Data provided Start Marker

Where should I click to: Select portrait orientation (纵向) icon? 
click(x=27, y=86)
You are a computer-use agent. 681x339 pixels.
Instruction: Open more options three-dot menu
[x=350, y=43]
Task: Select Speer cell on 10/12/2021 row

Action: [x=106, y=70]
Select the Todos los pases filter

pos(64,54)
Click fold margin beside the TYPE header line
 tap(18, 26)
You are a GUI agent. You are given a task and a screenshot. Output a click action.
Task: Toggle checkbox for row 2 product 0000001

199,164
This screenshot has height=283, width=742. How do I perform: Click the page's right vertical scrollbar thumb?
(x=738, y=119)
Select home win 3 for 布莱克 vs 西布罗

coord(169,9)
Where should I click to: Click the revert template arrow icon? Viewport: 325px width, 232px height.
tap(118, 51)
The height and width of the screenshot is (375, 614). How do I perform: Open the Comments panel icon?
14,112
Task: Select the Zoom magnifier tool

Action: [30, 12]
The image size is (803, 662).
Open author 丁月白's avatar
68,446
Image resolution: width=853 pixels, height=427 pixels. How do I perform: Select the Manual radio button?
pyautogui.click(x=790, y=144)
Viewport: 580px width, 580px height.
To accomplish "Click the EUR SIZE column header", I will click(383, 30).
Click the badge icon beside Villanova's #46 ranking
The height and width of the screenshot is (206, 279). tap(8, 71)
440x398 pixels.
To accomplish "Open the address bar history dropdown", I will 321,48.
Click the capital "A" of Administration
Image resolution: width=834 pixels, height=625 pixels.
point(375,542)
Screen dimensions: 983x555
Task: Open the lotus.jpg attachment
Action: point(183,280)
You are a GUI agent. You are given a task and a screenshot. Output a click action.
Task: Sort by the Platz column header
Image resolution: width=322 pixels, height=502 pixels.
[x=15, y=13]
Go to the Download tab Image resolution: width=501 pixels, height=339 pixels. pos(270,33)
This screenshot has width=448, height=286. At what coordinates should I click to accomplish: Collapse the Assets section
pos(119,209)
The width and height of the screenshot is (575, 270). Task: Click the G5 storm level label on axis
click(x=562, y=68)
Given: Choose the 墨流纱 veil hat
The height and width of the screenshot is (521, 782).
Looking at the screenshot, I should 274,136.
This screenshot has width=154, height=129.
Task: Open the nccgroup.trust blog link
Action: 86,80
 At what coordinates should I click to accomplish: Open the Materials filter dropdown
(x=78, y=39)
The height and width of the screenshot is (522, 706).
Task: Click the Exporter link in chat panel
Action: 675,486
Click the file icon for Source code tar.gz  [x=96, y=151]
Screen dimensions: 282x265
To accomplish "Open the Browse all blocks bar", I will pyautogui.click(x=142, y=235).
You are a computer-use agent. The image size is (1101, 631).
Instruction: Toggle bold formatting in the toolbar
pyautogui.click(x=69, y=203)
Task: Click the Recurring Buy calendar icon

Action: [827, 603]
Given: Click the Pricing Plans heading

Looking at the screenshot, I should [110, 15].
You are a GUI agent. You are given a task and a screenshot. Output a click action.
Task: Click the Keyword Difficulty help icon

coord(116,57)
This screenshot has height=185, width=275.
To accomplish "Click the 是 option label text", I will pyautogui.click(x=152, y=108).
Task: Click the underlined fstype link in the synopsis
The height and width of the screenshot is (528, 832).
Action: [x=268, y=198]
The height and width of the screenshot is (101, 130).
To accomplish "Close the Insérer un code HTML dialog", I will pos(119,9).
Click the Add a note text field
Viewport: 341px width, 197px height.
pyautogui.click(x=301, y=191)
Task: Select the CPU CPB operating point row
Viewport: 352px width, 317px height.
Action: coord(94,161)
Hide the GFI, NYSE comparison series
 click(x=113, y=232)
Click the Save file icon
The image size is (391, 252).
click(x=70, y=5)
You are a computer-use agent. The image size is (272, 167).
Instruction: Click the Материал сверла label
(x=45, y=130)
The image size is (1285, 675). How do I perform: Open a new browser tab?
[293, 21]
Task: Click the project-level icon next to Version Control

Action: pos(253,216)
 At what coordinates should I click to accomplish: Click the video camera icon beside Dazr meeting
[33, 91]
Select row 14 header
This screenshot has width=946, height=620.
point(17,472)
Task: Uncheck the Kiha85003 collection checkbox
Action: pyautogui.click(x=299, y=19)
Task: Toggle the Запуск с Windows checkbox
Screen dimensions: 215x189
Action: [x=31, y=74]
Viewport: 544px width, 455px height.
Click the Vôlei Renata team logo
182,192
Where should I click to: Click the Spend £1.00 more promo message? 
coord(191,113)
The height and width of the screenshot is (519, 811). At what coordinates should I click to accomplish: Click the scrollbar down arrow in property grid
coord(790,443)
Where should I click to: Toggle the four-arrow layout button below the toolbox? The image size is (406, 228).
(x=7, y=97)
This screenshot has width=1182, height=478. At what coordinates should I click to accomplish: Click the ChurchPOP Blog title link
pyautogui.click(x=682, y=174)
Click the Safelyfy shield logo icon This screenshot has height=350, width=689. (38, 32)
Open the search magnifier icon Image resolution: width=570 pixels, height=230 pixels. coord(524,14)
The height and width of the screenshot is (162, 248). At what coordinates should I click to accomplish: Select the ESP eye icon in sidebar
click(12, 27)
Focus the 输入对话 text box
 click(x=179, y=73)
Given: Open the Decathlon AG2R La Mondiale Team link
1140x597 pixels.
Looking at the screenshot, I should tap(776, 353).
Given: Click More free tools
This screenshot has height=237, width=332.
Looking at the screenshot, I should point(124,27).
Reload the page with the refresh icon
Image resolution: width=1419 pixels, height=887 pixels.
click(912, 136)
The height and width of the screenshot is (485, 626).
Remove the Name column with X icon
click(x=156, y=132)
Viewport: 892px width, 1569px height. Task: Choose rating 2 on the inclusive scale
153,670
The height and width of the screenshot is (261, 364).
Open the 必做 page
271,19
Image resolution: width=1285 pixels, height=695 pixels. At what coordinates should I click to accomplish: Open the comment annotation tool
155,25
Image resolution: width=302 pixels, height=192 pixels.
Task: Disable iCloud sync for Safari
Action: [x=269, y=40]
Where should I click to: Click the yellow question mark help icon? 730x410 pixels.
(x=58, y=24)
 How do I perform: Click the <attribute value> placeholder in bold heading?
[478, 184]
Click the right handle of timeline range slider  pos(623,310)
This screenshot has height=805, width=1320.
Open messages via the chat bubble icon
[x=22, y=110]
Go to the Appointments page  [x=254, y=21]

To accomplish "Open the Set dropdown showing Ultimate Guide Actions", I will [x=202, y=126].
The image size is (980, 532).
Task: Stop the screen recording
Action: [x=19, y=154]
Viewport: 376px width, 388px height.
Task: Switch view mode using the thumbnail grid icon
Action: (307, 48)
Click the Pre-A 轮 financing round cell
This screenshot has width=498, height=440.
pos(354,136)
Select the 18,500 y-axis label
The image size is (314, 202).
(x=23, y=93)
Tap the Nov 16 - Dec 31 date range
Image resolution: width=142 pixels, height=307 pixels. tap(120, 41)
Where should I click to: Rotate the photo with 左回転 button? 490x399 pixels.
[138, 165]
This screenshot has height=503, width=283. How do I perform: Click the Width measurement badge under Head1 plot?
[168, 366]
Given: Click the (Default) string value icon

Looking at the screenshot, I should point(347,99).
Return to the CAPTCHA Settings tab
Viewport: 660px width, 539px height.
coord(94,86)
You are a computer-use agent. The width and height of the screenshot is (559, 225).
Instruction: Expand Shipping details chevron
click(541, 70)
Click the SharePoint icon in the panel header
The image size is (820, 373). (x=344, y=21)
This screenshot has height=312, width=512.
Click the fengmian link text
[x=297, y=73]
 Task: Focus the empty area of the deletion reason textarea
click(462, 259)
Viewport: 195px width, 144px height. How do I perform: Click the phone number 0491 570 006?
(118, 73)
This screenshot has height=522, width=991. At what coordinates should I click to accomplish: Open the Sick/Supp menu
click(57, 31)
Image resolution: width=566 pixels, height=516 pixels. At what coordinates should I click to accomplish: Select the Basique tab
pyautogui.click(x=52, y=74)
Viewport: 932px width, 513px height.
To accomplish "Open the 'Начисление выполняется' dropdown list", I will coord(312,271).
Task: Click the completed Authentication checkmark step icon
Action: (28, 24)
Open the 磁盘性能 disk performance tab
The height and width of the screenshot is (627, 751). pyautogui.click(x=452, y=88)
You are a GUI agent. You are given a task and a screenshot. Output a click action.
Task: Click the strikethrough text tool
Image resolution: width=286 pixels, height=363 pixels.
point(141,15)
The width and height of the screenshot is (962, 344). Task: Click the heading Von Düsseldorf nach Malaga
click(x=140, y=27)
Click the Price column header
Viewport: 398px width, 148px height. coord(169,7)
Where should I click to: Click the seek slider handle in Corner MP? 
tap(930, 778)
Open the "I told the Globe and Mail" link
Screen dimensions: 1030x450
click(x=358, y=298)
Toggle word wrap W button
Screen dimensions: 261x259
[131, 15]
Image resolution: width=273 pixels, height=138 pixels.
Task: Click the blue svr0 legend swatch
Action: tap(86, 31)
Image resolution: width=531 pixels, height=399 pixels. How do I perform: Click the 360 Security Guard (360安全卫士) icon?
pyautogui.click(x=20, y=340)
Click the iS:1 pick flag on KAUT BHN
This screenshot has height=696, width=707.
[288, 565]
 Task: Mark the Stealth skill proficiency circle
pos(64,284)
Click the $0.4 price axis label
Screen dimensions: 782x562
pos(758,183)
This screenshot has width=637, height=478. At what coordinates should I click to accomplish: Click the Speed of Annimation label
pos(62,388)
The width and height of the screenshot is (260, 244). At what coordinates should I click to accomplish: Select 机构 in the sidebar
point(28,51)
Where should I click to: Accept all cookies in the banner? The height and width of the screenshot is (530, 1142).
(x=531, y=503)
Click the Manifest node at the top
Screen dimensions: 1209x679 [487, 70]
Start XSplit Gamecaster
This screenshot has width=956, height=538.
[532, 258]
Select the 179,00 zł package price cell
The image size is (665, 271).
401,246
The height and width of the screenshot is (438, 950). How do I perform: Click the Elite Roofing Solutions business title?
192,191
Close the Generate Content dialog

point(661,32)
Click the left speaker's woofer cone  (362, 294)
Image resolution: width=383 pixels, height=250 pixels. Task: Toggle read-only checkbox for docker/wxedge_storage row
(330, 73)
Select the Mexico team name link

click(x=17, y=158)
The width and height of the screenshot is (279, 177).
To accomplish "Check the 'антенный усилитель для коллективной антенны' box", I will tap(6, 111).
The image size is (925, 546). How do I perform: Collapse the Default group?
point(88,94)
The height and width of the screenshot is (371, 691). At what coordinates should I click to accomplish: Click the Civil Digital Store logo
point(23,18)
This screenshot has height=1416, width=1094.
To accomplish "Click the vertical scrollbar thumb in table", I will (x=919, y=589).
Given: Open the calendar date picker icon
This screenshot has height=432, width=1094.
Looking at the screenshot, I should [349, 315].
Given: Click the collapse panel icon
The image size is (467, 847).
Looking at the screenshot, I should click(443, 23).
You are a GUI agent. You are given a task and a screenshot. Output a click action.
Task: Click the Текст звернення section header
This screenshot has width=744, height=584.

Data provided End Marker

Exercise prompt: Where the string "file" appears in a line of the entries above, return that line.

Response:
Click the file icon for Source code tar.gz  [x=96, y=151]
Click the Save file icon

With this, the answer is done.